Au niveau de la mer, la pression barométrique est stable et élevée. Il en résulte une véritable condensation de l’air et une forte charge en oxygène aux effets bénéfiques sur l’organisme. 

Cette pression agit à la fois au niveau cardiaque (rythme ralenti) et au niveau pulmonaire, en augmentant l’amplitude respiratoire. (Ce satané coronavirus n’entraîne-t-il pas une détresse respiratoire ?…) 

L’air respiré en bord de mer est enrichi de petites particules de sel contenues dans des gouttelettes qui s’évaporent rapidement dans l’atmosphère. Lorsqu’un vent fort souffle de la mer, les embruns sont projetés à l’intérieur des terres, véhiculant les substances arrachées à l’écume des vagues. C’est la raison pour laquelle le terme d’aérosols marins est fréquemment employé. 

Une évidence enfin, la luminosité est plus intense au bord de mer que partout ailleurs.

Cette caractéristique du climat marin est due à la pureté de l’air qui favorise le rayonnement direct et à la réflexion de cette lumière par les vastes miroirs que représentent la mer, l’océan et le sable des plages. 

Le rayonnement qui vient du soleil produit des effets bénéfiques incontestables chez l’homme, à commencer par la fabrication de la vitamine D, dont la carence provoque le rachitisme, et dont le moindre béotien n’est pas sans savoir qu’elle est réputée pour renforcer la vitalité, augmenter la force du système immunitaire, renforcer les os, les dents, les cheveux, les ongles, la peau, participer à réparer l’ADN, combattre la dépression, la fatigue chronique etc. La luminothérapie est aussi une réponse au moral en berne, à la dépression saisonnière… Son effet ne peut qu’être bénéfique en ces temps anxiogènes de confinement lié à une pandémie inédite.
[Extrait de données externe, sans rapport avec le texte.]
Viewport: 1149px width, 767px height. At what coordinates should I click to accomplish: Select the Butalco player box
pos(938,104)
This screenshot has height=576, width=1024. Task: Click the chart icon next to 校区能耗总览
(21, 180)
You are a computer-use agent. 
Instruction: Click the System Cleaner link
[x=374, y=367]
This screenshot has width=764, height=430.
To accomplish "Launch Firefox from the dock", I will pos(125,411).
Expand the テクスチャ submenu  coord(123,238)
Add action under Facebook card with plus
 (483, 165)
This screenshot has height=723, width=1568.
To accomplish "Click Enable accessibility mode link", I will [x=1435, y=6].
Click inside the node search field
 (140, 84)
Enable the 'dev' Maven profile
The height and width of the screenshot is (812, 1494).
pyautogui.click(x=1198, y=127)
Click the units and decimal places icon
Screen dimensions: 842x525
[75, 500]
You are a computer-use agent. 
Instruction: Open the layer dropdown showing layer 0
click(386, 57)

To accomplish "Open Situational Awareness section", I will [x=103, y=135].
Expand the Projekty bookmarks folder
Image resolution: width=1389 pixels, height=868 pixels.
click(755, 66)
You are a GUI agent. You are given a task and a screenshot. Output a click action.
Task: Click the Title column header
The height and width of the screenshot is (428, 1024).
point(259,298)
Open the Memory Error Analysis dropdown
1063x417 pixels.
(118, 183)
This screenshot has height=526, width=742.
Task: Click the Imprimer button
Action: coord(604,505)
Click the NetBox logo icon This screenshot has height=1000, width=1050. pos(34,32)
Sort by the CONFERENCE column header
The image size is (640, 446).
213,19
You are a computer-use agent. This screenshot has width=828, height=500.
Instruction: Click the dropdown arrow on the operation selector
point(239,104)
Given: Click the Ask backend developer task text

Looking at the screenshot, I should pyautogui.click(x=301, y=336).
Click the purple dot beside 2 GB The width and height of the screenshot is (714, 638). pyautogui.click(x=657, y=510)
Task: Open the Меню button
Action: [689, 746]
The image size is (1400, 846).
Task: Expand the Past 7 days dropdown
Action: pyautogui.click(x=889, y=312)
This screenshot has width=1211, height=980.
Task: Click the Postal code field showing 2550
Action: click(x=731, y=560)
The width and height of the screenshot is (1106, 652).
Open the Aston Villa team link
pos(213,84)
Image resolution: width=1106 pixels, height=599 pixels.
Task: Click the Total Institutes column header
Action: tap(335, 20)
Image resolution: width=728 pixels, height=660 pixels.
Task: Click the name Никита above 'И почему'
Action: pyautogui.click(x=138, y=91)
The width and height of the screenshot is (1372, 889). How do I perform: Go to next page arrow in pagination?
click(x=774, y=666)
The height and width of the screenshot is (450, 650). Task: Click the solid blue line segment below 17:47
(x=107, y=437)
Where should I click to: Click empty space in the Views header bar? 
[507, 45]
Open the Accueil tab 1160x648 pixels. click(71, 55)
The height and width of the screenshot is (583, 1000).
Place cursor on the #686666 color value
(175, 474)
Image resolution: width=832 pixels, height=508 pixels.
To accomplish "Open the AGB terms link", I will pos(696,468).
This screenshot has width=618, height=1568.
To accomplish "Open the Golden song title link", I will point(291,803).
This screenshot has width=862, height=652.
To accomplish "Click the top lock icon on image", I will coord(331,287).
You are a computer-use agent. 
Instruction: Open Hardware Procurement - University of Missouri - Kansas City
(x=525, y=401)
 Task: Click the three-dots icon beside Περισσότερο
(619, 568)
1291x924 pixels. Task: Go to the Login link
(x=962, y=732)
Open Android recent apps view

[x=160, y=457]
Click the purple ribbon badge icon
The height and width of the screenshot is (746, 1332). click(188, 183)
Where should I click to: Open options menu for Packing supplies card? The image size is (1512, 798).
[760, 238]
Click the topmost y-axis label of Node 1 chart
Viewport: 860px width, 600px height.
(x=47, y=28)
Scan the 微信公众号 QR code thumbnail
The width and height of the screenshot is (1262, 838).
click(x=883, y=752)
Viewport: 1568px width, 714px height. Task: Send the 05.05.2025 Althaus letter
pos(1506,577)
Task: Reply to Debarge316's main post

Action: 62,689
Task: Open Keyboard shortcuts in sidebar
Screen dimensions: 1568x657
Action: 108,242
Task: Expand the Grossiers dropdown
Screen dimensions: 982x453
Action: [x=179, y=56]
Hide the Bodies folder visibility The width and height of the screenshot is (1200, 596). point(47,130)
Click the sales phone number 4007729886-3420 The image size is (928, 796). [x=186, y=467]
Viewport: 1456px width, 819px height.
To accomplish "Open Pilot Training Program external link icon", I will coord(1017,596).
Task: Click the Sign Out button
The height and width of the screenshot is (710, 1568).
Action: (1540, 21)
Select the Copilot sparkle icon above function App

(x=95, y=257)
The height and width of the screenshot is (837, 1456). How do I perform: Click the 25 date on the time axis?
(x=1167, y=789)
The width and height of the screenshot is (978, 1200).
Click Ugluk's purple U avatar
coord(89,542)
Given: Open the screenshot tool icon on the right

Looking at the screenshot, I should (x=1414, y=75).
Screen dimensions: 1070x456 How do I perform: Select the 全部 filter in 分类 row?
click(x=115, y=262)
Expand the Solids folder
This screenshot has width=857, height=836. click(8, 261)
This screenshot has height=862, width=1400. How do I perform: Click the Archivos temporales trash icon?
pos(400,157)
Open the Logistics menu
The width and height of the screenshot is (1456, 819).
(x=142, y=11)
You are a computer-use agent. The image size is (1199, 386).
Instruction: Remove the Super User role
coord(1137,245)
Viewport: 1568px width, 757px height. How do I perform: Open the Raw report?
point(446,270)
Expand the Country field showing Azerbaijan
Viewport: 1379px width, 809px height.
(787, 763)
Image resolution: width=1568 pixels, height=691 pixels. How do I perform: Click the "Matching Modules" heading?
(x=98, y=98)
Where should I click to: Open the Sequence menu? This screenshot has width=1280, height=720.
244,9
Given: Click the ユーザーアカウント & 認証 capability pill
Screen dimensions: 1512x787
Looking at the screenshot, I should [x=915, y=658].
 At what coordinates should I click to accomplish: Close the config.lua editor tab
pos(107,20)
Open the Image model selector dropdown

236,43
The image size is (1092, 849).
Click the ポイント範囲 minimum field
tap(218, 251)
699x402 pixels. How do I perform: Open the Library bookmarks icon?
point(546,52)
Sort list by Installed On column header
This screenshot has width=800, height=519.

Sans compter que l’on pourrait s’amuser à tabler sur le pouvoir désinfectant de l’eau de mer, si l’on pense à la Bétadine, antiseptique à base d’iode…

De là à dire que les bains de mer seraient tout indiqués pour les déconfinés déprimés au sortir de deux mois de privations, de frustrations, d’interdictions de toutes sortes…

Alors, en l’occurrence, va pour une petite pointe d’ultracrepidarianisme – ou ultracrépidarianisme si l’on tient à franciser le terme –, à savoir le comportement qui consiste à donner son avis sur des sujets sur lesquels on n’a pas spécialement de compétence crédible ou démontrée ! 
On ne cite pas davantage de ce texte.